Женька гнется на лавке и думает. Адриан Фомич пытается сейчас решать за него. Вчера, пожалуй, и послушался бы его. Сегодня стариковская доброта настораживает. Чуется в ней еще невнятная, еще не ущупанная фальшь.

— Сколько тебе лет, Фомич? — спросил Женька.

— Э–э, милый, под метку дотягиваю. Через три годика семь десятков стукнет.

— А сколько тебе дадут — год, три, пять, может?

— Это уж все едино. Даже год… Разве выдюжу?

Евдокия, тихо давившаяся от слез, пропричитала в голос:

— Кормилец ты наш! Не свидимся!…

И Женька вскинулся:

— О жизни и смерти вопрос! Человек гибнет, а ты подпишись! Если б ты сделал такое — простил бы себе? Нет, всю бы жизнь себя клял. На клятую жизнь толкаешь!

Адриан Фомич ничего не ответил. Сдавленно подвывала у шестка Евдокия.

— Что деется! Ос–по–ди! — глухой стон с печи.

Кирилл остановился посреди избы, громадный, всклокоченный, растерянный.

Адриан Фомич отодвинул от себя миску с недоеденными щами, поник над столом лицом.

— Да–а, — выдавил он. — Совесть зла… С ней не поладь — заест. Что ж, может, ты прав, парень.

Женька не поддался, решил по–своему. Кистерев был бы им доволен сейчас. Горькая гордость от ненужной победы.

А утром, до рассвета, при стынущих звездах, Адриан Фомич, как всегда, побежал сзывать баб на работу. Оставался недомолоченным последний омет…

18

И вот… Возле крыльца лошадь, впряженная в широкие розвальни, щедро набитые сеном.

Евдокия, тихонько подвывая, собирала старика в дорогу.
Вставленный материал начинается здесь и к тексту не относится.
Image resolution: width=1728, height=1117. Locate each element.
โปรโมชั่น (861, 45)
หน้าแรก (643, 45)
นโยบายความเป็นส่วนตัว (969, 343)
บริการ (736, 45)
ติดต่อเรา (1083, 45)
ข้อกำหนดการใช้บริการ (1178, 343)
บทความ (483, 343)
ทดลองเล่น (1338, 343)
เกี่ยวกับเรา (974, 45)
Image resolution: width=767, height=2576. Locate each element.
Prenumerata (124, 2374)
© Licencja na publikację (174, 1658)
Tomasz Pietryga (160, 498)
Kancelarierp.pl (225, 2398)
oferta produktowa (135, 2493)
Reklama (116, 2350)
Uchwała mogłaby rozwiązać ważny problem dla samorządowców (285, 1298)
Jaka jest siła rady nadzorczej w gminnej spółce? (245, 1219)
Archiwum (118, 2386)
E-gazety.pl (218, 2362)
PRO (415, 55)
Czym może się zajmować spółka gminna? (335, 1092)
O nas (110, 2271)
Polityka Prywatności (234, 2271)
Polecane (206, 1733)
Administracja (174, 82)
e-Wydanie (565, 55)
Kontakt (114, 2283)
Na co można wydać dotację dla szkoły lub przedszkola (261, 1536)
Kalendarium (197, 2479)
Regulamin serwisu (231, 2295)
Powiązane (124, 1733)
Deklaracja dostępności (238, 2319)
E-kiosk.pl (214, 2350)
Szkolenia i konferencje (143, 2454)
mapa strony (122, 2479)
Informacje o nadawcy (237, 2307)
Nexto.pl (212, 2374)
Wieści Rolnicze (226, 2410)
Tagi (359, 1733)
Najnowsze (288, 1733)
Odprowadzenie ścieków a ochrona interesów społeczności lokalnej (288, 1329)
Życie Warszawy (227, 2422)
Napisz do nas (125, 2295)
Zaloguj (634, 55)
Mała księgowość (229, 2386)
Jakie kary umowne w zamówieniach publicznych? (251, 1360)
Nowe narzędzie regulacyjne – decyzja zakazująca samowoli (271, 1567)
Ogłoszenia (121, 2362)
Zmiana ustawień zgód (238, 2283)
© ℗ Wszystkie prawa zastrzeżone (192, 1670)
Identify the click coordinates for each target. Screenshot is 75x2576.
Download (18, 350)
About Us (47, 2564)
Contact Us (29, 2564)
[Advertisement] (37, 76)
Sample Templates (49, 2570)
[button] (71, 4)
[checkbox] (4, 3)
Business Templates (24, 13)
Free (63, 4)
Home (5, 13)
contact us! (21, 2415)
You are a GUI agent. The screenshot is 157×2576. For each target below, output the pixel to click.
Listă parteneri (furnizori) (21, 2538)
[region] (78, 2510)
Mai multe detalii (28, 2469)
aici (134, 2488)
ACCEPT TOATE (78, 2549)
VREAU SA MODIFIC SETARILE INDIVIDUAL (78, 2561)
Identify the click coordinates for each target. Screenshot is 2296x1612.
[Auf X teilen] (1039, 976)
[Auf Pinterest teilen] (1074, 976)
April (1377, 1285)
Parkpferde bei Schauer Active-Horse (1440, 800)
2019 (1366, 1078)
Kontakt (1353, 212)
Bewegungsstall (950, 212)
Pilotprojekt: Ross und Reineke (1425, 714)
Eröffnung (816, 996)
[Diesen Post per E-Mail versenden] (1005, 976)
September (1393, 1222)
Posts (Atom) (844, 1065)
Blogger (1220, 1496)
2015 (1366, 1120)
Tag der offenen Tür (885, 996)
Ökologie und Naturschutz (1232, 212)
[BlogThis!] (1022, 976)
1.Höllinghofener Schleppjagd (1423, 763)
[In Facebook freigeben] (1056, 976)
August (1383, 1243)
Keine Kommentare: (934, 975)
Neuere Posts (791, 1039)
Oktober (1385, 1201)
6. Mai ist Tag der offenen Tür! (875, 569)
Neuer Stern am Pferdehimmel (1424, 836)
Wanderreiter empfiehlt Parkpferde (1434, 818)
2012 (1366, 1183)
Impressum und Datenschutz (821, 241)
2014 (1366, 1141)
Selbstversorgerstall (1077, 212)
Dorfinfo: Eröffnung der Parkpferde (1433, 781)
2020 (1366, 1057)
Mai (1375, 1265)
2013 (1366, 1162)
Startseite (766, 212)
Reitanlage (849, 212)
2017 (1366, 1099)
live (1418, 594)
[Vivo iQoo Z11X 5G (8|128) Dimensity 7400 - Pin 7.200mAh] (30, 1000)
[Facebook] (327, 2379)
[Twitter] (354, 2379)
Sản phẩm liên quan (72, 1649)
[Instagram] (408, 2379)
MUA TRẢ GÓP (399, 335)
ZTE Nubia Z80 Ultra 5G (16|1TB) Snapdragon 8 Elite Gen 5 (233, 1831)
Долгую ли, короткую? С возвратом или без возврата? Ни участковый Уткин, ни кто другой ответить на это не мог.

Участковый сидел на лавке, сняв шапку, в полушубке, громоздкий и смирный, как ручной медведь, вытирал пот. На печи, в пещерном мраке, словно в бреду, металась старуха:

— Оспо–ди праведный! На кого кару наводишь?

И выла вполголоса слепо тычущаяся по избе Евдокия, глядел с полатей, как сурок из норы, мальчишка. Кирилл в гимнастерке распояской, в синих галифе, заправленных в шерстяные носки, нечесаный, неумытый, еще днем опроставший бутылку, крикнул:

— Дусь! На стол подай! Знаешь, где у меня стоит… И–эх! Проводы тебе, отец, вышли. Все садись к столу! И ты, служивый, подваливай.

— Не имею права, — сокрушенно ответил Уткин. — При исполнении обязанностей нахожусь. А вы — давайте. Никак не тороплю. Сколько нужно, столько подожду.

Евдокия сунула на стол бутылку самогона, снова с подвываниями заходила кругами по избе.

Женька за стол сесть отказался. Адриан Фомич сел:

— Щец домашних напоследки похлебаю. И что уж, плесни, Кирюха, для согрева. Только малую…

Адриан Фомич не спеша, сквозь зубы, процедил стопочку, принялся есть свои еще вчерашние щи, не спеша, с той проникновенной, вдумчивой аккуратностью, с какой едят только пожилые крестьяне, больше других знающие, какова ценность пищи. Кирилл опрокинул в себя стакан, крякнул. Он был бледен, россыпь веснушек выступила на его тесаных скулах.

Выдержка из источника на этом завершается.